Незадолго до вечерней поверки, часов около восьми вечера, меня вызвали в коридор. Там меня ожидала одна из девиц, так называемых на тюремном жаргоне «буксир». На их обязанности лежит водить заключенных на допрос к начальнику тюрьмы, в канцелярию, вообще сопровождать заключенных в пределах внутренних помещений тюрьмы.
«Буксир» повел меня вниз по лестнице. На мой тревожный вопрос, куда меня ведут, расфранченная «девица» очень резко мне ответила: «Молчите, гражданин, разговаривать не полагается. Когда придете, тогда увидите».
Мы пришли в комнату для приема арестованных, и, к своей радости, я увидел госпожу Ч. Старший дежурный по тюрьме сидел за своим столом молчаливым свидетелем нашей беседы. Из сдержанных отрывочных фраз госпожи Ч. я понял, что, привезя передачу в больницу и получив квитанцию в приеме передачи, подписанную чужим именем, она сразу догадалась, что меня перевели куда-то, и потому консульство немедленно приняло меры к разысканию моих следов.
Оказывается, я все еще был на положении высылаемого на Соловки, и, так как этап на Соловки уходит по среда́м, то меня предполагалось завтра отправить.
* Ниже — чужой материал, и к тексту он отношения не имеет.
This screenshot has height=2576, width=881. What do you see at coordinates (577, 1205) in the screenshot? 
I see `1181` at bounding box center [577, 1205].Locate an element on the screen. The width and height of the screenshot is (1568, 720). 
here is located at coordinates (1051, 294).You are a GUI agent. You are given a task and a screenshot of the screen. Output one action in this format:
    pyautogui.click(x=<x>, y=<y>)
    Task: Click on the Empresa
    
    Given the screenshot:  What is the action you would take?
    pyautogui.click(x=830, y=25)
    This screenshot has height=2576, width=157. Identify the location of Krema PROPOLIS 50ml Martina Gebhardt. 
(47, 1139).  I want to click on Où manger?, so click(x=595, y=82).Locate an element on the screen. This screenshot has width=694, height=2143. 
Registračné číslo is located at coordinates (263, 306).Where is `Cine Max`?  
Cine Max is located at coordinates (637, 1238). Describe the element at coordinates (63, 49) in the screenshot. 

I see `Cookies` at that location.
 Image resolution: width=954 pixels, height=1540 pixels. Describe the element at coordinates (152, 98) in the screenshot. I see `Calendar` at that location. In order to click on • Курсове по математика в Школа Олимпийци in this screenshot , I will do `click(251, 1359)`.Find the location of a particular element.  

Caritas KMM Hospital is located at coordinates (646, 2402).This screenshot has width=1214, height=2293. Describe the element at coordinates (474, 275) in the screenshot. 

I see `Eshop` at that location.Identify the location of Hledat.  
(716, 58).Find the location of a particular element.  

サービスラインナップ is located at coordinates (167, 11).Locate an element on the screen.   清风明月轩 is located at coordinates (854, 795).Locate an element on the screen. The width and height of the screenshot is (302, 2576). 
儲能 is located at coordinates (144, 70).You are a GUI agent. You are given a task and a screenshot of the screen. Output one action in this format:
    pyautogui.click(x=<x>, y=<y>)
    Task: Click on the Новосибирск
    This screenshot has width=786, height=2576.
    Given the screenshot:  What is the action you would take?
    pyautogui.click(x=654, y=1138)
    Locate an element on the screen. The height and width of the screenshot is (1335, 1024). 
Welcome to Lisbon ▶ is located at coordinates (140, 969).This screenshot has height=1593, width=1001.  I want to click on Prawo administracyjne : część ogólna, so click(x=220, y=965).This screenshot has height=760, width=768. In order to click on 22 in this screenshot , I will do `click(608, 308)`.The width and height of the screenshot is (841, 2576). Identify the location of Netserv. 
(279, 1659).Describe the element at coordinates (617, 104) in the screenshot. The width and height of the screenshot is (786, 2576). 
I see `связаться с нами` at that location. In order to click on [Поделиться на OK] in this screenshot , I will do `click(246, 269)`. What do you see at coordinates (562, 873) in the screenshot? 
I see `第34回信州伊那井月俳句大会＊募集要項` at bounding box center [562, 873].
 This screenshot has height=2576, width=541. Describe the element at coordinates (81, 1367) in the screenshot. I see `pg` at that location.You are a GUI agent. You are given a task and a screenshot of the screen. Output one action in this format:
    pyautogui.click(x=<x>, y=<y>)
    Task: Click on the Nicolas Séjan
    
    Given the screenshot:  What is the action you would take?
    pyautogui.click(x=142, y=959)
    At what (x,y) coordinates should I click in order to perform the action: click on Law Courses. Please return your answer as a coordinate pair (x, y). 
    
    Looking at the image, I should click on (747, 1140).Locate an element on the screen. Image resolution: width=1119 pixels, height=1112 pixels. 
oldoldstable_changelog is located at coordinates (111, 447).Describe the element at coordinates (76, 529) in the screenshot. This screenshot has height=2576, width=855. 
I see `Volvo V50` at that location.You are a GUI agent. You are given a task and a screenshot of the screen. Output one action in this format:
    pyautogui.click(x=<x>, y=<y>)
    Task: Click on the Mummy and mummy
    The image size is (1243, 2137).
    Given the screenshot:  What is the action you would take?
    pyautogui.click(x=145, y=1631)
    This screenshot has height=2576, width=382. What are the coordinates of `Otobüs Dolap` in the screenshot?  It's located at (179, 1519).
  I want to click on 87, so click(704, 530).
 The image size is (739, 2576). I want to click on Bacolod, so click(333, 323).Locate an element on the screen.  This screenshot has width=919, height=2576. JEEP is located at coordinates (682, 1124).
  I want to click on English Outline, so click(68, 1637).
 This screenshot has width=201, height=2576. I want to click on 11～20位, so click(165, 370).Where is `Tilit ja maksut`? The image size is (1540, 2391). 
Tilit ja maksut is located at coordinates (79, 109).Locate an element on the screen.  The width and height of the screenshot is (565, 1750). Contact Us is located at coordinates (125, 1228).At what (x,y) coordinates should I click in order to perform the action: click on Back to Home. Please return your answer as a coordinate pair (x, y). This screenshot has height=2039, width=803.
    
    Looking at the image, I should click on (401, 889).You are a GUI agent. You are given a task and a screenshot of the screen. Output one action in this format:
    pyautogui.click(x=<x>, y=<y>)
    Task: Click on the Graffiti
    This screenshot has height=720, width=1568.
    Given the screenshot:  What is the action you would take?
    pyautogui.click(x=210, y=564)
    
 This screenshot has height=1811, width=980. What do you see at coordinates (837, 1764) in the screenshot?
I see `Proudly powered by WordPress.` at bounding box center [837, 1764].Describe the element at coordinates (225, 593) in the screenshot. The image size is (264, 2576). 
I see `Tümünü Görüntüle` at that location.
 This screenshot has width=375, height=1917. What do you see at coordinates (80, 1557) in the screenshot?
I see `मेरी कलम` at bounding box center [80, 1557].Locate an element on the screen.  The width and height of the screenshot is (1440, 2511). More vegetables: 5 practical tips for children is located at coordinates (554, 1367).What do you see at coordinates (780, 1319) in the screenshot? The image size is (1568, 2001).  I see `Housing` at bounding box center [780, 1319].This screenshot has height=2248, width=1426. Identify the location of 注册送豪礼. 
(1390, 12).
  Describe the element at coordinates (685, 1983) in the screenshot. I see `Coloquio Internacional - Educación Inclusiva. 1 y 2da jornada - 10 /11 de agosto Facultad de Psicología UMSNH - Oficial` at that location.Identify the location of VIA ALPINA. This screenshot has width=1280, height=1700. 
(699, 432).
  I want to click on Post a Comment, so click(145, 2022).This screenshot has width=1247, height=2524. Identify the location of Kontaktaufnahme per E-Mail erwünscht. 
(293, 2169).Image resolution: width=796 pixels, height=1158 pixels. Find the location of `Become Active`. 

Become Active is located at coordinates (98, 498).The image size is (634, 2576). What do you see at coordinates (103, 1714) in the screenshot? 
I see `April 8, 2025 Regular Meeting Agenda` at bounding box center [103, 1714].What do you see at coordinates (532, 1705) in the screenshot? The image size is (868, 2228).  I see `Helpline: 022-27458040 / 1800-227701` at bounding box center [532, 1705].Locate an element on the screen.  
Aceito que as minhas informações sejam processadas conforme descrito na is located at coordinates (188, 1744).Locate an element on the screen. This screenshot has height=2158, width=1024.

Поэтому консульство получило разрешение от народного комиссариата иностранных дел командировать ко мне на получасовое свидание одного из своих служащих с пакетом необходимых для путешествия вещей. Так как сообщение с Соловками, благодаря льду, уже было прервано, то меня должны были отправить в Кемь, маленький город на берегу Белого моря, где находится пересыльный пункт для отправляемых на Соловки.
Эта новость для меня была большим ударом, но из осторожных намеков госпожи Ч. я понял, что есть надежда на отмену этого распоряжения, так как консульский курьер уже выехал в Москву, и финляндский посланник попытается сделать все от него зависящее, чтобы меня оставили в Петербурге.
Я возвратился к себе в камеру совершенно подавленным, и на участливые расспросы моих товарищей я ответил только одним всем понятным словом: «Соловки».
После вечерней проверки я получил набитый соломой матрац и, разостлав его на полу, поспешил улечься, чтобы избавиться от докучливых расспросов, утешений и советов добросердечных товарищей, которые меня только раздражали и мешали сосредоточиться.
Как я ни напрягал мозги, но ничего не мог придумать, чтобы изменить мое положение, и оставалось положиться на энергию и искусство нашего посланника и на судьбу.